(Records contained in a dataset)
-*-*-
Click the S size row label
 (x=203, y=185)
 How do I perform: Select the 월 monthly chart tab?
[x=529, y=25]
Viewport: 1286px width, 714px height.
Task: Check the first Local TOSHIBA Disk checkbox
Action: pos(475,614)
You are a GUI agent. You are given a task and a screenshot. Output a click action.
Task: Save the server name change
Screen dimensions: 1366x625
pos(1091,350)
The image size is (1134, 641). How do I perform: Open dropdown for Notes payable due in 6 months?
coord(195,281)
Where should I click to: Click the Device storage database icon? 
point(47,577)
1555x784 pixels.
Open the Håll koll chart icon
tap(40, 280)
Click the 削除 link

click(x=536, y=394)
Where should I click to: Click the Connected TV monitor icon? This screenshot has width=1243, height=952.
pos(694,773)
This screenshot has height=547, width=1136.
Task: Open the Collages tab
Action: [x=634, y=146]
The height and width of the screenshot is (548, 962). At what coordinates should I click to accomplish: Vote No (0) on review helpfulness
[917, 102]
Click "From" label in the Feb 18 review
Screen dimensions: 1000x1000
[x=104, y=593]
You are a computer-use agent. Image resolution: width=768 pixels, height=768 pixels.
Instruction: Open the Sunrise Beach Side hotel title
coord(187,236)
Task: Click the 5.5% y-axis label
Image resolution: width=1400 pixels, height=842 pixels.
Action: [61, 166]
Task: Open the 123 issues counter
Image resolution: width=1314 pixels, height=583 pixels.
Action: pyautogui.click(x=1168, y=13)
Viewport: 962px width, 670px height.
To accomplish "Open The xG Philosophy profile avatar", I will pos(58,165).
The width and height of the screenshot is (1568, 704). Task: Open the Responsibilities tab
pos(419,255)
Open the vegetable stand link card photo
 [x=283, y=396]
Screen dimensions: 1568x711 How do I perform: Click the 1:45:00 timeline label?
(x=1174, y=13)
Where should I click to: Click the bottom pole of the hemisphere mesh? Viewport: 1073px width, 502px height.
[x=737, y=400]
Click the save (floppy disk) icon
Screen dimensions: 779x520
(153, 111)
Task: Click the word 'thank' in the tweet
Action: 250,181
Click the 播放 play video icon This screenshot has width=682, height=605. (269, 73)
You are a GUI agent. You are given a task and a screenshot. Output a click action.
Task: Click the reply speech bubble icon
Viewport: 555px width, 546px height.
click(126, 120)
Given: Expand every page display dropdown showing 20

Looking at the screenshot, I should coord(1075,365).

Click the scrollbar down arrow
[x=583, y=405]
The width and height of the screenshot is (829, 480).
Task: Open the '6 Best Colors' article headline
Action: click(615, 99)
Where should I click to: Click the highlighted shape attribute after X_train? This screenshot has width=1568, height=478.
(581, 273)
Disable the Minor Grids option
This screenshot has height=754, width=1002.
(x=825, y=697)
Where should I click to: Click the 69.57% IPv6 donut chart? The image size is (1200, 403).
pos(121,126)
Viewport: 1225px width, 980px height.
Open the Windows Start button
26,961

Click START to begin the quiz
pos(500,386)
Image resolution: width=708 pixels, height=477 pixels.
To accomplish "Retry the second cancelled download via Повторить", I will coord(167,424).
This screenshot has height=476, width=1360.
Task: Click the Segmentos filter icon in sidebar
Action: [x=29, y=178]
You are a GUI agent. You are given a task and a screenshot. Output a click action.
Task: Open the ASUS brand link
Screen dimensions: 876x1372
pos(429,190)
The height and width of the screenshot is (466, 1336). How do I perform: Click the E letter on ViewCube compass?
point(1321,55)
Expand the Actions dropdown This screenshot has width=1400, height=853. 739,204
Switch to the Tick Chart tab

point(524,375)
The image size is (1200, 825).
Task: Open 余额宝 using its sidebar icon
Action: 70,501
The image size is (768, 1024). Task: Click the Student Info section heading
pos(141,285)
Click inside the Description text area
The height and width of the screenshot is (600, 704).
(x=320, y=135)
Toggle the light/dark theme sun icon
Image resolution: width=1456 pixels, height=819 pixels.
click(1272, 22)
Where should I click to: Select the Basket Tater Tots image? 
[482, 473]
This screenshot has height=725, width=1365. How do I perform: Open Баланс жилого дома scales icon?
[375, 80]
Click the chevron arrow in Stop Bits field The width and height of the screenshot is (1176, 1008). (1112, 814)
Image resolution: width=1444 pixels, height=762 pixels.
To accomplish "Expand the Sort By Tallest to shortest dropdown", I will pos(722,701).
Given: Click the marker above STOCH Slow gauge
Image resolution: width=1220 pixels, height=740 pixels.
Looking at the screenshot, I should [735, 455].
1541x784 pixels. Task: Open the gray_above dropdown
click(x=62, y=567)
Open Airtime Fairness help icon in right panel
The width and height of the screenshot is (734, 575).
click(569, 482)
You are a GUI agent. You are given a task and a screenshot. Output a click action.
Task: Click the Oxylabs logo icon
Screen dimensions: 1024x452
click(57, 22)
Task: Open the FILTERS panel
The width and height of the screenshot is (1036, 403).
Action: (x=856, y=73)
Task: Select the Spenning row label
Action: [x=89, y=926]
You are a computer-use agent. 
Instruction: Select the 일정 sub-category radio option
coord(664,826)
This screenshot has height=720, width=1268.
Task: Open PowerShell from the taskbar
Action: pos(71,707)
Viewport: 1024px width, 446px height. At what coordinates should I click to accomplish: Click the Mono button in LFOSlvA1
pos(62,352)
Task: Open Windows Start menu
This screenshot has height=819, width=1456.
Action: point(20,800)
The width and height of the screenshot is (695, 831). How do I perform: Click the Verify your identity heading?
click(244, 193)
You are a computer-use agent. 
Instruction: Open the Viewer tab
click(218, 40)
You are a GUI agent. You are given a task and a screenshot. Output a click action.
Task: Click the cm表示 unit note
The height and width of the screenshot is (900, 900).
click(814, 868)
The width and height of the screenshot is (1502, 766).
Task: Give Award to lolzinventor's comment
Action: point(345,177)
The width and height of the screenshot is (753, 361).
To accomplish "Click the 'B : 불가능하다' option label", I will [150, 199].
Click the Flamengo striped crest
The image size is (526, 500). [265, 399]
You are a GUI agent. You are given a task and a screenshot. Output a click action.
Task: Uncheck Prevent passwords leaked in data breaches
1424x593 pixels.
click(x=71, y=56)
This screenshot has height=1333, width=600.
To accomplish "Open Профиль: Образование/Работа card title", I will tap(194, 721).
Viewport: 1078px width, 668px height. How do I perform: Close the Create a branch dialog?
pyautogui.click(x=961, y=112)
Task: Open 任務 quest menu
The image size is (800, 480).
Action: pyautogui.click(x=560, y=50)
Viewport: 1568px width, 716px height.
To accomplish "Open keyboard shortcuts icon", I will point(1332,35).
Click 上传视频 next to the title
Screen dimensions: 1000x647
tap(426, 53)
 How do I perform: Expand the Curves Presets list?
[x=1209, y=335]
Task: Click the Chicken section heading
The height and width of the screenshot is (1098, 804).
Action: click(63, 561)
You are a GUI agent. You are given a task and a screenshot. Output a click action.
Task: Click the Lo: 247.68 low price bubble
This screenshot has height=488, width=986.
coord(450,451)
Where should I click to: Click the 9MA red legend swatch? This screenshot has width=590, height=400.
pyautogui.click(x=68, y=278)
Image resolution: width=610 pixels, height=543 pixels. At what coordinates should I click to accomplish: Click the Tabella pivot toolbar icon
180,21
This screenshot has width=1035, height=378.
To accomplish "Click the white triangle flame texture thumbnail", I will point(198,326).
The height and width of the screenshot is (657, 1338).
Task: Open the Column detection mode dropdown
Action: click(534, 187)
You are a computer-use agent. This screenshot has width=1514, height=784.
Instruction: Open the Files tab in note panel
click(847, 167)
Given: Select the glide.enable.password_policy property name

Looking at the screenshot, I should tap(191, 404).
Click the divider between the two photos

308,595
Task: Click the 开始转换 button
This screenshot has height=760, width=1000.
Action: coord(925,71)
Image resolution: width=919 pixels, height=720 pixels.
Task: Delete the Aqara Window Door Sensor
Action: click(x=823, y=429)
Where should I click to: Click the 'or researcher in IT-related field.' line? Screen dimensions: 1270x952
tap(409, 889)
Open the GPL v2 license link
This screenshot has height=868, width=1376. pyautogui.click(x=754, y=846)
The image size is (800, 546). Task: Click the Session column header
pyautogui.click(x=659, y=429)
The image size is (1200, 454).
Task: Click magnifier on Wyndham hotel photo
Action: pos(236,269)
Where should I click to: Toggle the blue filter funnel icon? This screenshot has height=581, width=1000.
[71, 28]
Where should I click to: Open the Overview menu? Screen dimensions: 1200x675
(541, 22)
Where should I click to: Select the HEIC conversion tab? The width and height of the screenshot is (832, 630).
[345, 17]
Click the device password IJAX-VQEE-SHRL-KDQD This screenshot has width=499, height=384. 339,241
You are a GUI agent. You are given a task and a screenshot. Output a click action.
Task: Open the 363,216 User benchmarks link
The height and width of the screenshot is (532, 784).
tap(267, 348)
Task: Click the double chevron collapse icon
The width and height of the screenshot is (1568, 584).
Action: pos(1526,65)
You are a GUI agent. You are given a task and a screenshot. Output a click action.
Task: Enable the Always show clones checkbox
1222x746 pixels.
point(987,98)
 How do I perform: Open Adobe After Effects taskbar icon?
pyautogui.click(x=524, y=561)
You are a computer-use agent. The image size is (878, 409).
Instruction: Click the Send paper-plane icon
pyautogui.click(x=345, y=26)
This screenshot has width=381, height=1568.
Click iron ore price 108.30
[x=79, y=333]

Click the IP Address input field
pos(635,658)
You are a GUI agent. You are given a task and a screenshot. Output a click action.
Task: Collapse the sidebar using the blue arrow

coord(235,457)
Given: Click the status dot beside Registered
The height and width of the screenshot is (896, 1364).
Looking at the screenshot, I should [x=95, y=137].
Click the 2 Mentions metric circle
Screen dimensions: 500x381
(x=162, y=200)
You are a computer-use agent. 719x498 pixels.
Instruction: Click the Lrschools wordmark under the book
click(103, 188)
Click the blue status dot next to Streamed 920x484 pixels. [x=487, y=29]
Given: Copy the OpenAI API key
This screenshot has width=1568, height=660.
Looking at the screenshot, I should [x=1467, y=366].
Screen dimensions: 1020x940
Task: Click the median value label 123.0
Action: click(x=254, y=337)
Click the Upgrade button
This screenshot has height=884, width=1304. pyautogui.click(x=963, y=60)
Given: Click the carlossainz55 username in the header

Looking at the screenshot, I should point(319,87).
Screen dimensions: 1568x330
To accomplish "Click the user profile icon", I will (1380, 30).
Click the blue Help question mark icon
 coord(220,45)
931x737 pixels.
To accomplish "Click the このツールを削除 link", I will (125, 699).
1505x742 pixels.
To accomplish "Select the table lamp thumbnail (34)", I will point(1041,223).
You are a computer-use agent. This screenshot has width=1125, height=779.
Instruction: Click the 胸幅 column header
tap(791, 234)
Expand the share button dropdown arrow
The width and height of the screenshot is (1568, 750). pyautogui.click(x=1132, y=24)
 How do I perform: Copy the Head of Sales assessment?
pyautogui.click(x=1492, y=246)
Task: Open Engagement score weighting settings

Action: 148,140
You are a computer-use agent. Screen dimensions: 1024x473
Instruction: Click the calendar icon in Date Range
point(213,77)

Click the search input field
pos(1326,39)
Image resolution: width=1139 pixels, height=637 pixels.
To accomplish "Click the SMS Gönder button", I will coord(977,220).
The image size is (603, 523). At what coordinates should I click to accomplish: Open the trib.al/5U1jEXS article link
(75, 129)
-*-*-
Task description: Your reply is to repeat, unchanged, the lines above running from the one with "Given: Expand every" up to and including the one with "Disable the Minor Grids option".

Completed exercise:
Given: Expand every page display dropdown showing 20

Looking at the screenshot, I should coord(1075,365).

Click the scrollbar down arrow
[x=583, y=405]
The width and height of the screenshot is (829, 480).
Task: Open the '6 Best Colors' article headline
Action: click(615, 99)
Where should I click to: Click the highlighted shape attribute after X_train? This screenshot has width=1568, height=478.
(581, 273)
Disable the Minor Grids option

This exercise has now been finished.